Sunday, July 7, 2019

Angry Young Man Or Jules Was Right

Your anger (and by extension your energy) is a limited resource. Outrage is an easy way to collect people’s attention. Today’s example: The blowback about a black Ariel on Twitter? Probably a bot. The anger about a black Ariel on Twitter? Real. But what could those people on Twitter do with their energy that wasn’t diverted by one bot? The easy answer is “their jobs”, the actual answer is have more time for the people they care about, or for the issues they care about.

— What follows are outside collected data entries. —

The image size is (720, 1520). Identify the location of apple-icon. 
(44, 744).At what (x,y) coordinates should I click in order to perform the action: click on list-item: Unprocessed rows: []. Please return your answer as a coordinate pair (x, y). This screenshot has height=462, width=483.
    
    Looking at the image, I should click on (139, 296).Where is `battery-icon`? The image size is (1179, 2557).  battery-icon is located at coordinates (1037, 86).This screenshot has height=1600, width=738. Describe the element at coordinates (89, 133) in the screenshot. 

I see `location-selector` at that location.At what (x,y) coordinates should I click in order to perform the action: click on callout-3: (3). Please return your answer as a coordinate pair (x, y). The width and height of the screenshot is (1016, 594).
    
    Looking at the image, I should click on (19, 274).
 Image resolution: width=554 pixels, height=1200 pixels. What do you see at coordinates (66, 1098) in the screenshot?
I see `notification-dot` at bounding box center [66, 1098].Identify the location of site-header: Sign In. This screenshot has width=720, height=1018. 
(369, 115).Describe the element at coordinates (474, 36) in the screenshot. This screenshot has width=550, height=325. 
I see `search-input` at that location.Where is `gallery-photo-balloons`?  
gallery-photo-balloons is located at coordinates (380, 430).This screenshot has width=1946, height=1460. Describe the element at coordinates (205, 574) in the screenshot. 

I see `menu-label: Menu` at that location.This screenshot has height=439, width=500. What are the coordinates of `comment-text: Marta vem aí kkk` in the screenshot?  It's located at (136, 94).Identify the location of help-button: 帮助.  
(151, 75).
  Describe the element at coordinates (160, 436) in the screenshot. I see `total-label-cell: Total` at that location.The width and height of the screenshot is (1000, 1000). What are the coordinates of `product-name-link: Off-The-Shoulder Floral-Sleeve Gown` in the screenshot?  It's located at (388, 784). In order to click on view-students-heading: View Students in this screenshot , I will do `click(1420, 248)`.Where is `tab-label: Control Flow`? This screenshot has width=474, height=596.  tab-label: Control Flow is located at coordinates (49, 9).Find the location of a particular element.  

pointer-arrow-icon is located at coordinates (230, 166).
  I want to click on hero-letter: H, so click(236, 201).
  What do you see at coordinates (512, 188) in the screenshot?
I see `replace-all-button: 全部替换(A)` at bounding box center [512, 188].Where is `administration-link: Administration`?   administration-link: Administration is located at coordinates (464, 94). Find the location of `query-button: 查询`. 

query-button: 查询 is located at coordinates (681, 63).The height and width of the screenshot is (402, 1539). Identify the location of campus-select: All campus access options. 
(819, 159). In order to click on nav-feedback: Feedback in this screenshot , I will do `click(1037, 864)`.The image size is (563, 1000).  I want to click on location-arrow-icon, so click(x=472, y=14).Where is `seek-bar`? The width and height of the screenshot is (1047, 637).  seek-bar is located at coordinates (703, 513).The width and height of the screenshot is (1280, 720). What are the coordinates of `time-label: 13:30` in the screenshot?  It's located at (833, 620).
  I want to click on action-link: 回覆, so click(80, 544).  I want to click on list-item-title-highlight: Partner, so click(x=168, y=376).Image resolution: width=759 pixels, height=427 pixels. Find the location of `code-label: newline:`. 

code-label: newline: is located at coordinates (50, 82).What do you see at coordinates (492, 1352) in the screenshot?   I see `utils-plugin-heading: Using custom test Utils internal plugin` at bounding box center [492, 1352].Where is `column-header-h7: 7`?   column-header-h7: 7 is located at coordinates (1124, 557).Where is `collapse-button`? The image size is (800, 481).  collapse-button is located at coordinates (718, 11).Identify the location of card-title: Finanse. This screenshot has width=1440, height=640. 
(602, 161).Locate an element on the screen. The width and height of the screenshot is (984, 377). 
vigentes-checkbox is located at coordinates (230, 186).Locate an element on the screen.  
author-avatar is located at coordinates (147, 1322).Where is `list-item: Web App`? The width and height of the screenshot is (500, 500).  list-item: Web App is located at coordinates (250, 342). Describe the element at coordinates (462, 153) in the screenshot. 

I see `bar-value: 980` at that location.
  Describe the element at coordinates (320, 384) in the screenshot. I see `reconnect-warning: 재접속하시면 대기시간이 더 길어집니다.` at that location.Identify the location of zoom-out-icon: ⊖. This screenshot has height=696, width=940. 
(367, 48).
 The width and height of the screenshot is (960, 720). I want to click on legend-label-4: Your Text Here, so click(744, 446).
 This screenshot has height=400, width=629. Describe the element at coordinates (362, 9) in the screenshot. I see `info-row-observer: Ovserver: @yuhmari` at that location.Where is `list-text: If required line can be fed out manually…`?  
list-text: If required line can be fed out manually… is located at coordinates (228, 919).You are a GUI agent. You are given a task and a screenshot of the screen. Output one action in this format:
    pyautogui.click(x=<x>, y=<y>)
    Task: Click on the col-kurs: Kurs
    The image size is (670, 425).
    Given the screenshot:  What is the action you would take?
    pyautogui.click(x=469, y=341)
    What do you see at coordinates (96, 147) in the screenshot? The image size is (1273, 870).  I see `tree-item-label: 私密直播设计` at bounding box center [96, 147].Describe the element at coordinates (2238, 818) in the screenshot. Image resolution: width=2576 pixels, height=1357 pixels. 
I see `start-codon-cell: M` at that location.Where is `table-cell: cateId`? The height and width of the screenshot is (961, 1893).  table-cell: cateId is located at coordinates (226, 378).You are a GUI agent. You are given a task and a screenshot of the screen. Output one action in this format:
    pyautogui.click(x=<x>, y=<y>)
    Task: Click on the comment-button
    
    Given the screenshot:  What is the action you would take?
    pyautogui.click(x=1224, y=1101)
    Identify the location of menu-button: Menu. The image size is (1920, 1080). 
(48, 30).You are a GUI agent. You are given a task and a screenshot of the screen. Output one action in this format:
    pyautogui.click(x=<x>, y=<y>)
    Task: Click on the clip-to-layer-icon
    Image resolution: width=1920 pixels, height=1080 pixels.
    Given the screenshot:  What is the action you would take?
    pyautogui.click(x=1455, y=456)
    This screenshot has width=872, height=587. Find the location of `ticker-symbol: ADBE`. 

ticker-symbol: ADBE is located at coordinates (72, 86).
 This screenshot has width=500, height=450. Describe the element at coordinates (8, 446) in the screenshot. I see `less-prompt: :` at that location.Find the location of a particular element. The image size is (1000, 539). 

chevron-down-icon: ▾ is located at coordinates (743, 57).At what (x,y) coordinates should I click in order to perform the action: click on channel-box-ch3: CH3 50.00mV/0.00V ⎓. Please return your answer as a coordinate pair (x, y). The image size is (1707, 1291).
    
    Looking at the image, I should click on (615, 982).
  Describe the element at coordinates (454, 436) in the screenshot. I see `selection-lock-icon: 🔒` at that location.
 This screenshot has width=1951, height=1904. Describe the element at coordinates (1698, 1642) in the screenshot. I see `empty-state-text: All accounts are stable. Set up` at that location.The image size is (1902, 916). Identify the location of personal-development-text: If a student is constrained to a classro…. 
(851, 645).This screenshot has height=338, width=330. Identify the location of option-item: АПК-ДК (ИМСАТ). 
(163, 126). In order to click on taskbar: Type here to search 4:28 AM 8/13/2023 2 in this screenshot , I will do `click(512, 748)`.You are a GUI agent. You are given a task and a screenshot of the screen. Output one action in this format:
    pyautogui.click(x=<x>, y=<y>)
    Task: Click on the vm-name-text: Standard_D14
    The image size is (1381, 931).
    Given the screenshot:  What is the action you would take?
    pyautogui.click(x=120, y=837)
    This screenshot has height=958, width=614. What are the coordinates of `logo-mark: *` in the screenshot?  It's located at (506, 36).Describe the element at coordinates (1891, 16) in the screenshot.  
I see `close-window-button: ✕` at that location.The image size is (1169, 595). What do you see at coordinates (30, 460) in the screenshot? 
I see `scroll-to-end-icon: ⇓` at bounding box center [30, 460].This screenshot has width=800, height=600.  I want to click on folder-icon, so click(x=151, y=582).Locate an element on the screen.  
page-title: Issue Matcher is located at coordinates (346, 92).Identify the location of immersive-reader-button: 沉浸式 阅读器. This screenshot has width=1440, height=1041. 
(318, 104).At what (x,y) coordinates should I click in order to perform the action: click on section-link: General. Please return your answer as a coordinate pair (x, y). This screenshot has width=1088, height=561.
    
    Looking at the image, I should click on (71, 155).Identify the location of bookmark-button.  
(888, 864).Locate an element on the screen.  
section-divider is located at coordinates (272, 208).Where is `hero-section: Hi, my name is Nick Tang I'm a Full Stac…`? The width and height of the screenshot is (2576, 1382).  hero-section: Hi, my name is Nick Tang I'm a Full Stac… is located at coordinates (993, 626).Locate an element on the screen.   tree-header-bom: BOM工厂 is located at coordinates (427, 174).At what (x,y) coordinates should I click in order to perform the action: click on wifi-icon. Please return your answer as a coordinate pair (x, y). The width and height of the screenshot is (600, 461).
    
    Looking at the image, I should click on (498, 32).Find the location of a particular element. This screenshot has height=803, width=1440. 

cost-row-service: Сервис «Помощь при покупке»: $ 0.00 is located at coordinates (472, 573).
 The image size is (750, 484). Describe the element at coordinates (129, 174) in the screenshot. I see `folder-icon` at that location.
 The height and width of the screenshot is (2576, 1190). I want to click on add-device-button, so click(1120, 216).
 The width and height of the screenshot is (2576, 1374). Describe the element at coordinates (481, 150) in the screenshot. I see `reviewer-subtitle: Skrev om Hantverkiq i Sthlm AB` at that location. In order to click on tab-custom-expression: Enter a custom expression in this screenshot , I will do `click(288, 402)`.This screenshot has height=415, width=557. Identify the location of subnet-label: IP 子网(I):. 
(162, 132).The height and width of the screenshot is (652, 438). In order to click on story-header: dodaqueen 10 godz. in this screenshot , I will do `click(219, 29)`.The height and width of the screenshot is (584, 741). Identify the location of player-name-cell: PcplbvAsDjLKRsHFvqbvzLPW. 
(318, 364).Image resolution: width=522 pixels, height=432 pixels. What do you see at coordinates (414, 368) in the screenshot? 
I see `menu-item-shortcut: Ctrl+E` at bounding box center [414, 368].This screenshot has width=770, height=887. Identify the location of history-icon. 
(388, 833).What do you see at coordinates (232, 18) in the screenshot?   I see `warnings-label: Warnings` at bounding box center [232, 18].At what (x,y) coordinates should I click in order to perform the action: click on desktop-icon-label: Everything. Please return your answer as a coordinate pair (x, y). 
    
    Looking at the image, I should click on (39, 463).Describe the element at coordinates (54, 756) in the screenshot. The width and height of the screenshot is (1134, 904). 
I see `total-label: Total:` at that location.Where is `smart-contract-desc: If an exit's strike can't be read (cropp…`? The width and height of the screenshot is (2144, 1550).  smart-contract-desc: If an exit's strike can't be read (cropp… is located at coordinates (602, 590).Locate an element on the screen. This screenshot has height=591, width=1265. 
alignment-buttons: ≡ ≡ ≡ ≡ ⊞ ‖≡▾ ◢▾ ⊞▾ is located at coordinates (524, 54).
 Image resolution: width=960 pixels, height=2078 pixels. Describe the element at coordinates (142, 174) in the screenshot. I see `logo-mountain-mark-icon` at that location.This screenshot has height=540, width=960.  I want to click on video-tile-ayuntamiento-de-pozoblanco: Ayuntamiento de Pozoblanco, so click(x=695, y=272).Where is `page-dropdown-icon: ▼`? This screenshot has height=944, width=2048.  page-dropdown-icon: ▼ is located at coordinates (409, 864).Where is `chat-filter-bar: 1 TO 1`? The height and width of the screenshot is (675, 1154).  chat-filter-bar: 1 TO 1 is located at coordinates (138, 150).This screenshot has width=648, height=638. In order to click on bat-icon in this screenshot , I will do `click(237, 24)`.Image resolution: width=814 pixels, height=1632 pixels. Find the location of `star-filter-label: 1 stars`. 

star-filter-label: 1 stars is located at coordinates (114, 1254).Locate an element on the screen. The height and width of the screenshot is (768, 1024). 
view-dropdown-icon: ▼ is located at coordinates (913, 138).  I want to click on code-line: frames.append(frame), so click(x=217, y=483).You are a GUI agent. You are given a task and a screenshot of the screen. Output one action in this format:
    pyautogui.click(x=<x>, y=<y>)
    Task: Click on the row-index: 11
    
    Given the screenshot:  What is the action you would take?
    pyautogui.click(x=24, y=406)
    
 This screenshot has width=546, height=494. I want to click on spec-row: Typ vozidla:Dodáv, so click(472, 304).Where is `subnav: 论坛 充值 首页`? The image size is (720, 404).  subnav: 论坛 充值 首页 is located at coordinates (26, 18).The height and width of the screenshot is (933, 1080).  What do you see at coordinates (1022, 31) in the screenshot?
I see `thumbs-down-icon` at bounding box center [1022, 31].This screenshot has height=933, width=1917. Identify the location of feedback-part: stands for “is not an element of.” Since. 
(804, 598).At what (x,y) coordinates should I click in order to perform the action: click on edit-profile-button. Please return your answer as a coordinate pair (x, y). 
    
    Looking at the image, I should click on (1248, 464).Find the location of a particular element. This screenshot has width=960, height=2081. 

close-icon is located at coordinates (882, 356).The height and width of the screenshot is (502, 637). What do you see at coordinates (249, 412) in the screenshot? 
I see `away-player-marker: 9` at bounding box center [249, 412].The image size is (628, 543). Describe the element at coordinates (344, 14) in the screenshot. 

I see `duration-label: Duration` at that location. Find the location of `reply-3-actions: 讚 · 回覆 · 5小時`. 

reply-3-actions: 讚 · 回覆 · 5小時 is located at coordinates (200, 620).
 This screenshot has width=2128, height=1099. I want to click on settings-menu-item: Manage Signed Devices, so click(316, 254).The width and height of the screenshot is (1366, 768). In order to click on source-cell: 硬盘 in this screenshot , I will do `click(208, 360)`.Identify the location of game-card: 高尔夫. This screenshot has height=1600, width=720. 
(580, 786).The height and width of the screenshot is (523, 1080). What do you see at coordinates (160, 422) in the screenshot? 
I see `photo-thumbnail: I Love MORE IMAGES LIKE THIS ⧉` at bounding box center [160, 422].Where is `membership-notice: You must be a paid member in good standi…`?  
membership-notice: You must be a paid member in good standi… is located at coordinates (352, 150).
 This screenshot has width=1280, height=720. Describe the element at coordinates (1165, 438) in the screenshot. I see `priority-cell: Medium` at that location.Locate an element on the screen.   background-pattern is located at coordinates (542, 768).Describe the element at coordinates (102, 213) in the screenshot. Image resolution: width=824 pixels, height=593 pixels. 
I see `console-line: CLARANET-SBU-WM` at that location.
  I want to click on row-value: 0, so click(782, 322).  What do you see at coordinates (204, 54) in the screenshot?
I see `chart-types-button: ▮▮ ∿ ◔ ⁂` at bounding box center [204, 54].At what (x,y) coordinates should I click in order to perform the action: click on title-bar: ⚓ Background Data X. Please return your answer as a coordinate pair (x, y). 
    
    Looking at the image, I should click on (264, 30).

Social media (Instagram, Facebook, and Twitter too) removed chronological timelines a while back. What you see now is what algorithms designed by humans think you’ll respond to, which is stuff that’s already been engaged with a lot. Sometimes, that’s good. Person A is pregnant, Person B got a new job, that’s neat. Often, it isn’t. It’s “can you believe this shit”?

In fairness, there’s plenty of shit to go around. The Trump administration keeps a steady stream of it coming. I think the headliner there is putting asylum-seekers and refugees to this country in cages in deplorable conditions. It was a bad idea when we put Japanese people in cages during WWII, and it’s a bad idea now.

The question becomes can the person do anything with the anger they feel, not “are you angry”? Being angry constantly eats away at you, and I submit the history of my social life at Allegheny to prove it. There’s something more I’ll call insidious: Outrage feels good.

Like drugs, it’s a pleasurable feeling as it burns you out. Outrage was my drug of choice, and in retrospect, I used heavily. Now I see it happening to other people, and I want to tell them they can stop.

I hate that I need to double underline this point: You should care. Evil exists, and driving you towards apathy isn’t my goal. But set some boundaries for yourself. Make a list of things to do, whatever that means. If it’s calling up your congressperson, do it. If it’s go protest, do it. If it’s listen to survivors, do it. But please, I beg you, set some boundaries. Social media will erode your boundaries, and make your life more difficult if you let it.

Algorithms mean I might disappear, which I'm trying to learn to be okay with. Being engaged with is a great feeling, and I'm guilty of trying to game it myself.

A friend about how disappointed he was that one of his high school friends unfriended him on Facebook because of his political content:

"If you tire of me posting images of dead refugees - including children - I dare you to ask yourself why. If you would rather just focus on nice things, please consider how lucky you are to be able to do so. I loved seeing good friends and eating food today, but am still troubled that I went to an America party when today’s America is so difficult to celebrate."

I know exactly how both parties felt. Years ago, I stood in Ronen's shoes. It is difficult to celebrate America knowing the terrible things that go on in our name, and that's what's on my mind at the moment I hit post. Today? I understand that unfriending man more than I care to admit. Sometimes, I need a break.